# START OF READING PASSAGE

Error: Template 'xxx' not found

Solutions:

  1. List available templates:

    he list template
    

  2. Check spelling:

    # Correct
    he parse doc.md -t general/biography_graph
    
    # Incorrect
    he parse doc.md -t general/biography
    

  3. Use Python to search:

    from hyperextract import Template
    templates = Template.list(filter_by_query="bio")
    

Language Required

Error: --lang is required

Solution:

# Add language flag
he parse doc.md -t general/biography_graph -o ./out/ -l en

Note: Method templates don't require language.

Output Directory Exists

Error: Output directory already exists

Solutions:

  1. Force overwrite:

    he parse doc.md -t general/graph -o ./out/ -l en -f
    

  2. Use different directory:

    he parse doc.md -t general/graph -o ./out2/ -l en
    

  3. Remove existing:

    rm -rf ./out/
    he parse doc.md -t general/graph -o ./out/ -l en
    


Index and Search Issues

Index Not Found

Error: Search index not built

Solution:

he build-index ./output/

Search Returns Empty

Problem: he search finds no results

Solutions:

  1. Verify index exists:

    he info ./output/
    # Should show: Index: Built
    

  2. Try different query:

    he search ./output/ "different keywords"
    

  3. Increase top_k:

    he search ./output/ "query" -n 10
    

  4. Check data exists:

    he info ./output/
    # Should show Nodes > 0
    

Chat Fails

Error: Chat failed: index not found

Solution:

he build-index ./output/
he talk ./output/ -q "your question"

Performance Issues

Extraction is Very Slow

Problem: Taking too long to process

Solutions:

  1. Skip index during batch:

    he parse doc.md -t general/graph -o ./out/ -l en --no-index
    

  2. Reduce chunk size (Python):

    ka = Template.create("general/graph", "en")
    ka.chunk_size = 1024  # Default: 2048
    

  3. Reduce workers (if hitting rate limits):

    ka = Template.create("general/graph", "en")
    ka.max_workers = 5  # Default: 10
    

Out of Memory

Problem: Process killed or memory error

Solutions:

  1. Process smaller chunks:

    for chunk in split_document(text, chunk_size=1000):
        result.feed_text(chunk)
    

  2. Save intermediate results:

    for i, doc in enumerate(documents):
        result.feed_text(doc)
        if i % 5 == 0:
            result.dump(f"./checkpoint_{i}/")
    

  3. Don't build index for intermediate steps:

    # Build only at the end
    result.build_index()

# END OF READING PASSAGE
# START OF MATERIAL FOR THIS EXERCISE

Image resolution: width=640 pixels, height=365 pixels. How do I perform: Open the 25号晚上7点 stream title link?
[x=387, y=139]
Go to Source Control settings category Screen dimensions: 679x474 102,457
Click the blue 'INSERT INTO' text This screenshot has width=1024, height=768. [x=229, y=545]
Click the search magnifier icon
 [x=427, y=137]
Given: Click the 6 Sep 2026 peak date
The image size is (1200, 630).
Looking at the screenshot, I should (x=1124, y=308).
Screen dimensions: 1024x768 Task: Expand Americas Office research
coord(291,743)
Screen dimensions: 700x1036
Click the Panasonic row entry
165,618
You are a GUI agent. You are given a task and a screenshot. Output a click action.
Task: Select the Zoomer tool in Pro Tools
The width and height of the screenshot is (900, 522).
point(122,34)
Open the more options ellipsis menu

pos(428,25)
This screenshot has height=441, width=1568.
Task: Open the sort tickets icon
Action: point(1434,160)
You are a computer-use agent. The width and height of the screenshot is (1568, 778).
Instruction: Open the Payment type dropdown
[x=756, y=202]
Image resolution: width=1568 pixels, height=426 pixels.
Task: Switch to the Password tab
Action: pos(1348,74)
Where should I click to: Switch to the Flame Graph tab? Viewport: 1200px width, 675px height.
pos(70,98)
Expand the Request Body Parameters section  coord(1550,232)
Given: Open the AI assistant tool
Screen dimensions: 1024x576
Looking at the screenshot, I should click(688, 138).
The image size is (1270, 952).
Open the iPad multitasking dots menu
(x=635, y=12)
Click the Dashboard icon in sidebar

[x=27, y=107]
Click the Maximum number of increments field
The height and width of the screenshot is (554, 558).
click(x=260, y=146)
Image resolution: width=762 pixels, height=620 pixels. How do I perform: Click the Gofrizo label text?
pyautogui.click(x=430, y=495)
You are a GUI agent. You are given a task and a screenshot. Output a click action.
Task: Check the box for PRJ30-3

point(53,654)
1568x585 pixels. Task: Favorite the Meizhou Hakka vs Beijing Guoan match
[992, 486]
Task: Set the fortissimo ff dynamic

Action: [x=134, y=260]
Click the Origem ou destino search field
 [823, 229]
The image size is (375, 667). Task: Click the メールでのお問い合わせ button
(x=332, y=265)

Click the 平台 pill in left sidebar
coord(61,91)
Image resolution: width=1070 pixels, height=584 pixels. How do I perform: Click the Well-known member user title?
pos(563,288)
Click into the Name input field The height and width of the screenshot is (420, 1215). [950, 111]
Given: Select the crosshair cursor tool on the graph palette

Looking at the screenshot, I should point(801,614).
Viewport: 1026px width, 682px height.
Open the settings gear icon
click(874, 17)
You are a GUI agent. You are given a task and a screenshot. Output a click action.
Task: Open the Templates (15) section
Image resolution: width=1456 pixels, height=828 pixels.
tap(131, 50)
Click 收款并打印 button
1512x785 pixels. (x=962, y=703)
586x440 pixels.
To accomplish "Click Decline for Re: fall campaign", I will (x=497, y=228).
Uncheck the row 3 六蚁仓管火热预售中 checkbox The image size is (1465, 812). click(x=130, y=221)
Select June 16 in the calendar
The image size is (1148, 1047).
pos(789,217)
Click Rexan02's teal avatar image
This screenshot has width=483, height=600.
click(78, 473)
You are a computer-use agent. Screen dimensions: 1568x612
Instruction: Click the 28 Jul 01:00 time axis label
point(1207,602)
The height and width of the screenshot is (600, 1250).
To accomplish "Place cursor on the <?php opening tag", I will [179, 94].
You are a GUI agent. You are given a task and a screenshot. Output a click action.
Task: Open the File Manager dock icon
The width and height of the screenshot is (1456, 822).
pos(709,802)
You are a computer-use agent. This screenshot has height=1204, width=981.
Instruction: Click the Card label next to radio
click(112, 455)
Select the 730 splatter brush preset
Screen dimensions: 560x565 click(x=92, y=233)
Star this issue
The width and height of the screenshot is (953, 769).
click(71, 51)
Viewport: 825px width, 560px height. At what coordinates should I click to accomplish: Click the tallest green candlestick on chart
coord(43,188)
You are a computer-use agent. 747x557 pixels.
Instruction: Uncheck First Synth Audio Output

# END OF MATERIAL FOR THIS EXERCISE

> TASKS TO COMPLETE
a) In the troubleshooting guide, which flag forces an overwrite when the output directory already exists?
b) Reproduce the records from the line with "Click the 平台 pill in left sidebar" up to and including the line with "click(874, 17)".

> ANSWERS FOR THE TASKS
a) The -f flag.

b)
Click the 平台 pill in left sidebar
coord(61,91)
Image resolution: width=1070 pixels, height=584 pixels. How do I perform: Click the Well-known member user title?
pos(563,288)
Click into the Name input field The height and width of the screenshot is (420, 1215). [950, 111]
Given: Select the crosshair cursor tool on the graph palette

Looking at the screenshot, I should point(801,614).
Viewport: 1026px width, 682px height.
Open the settings gear icon
click(874, 17)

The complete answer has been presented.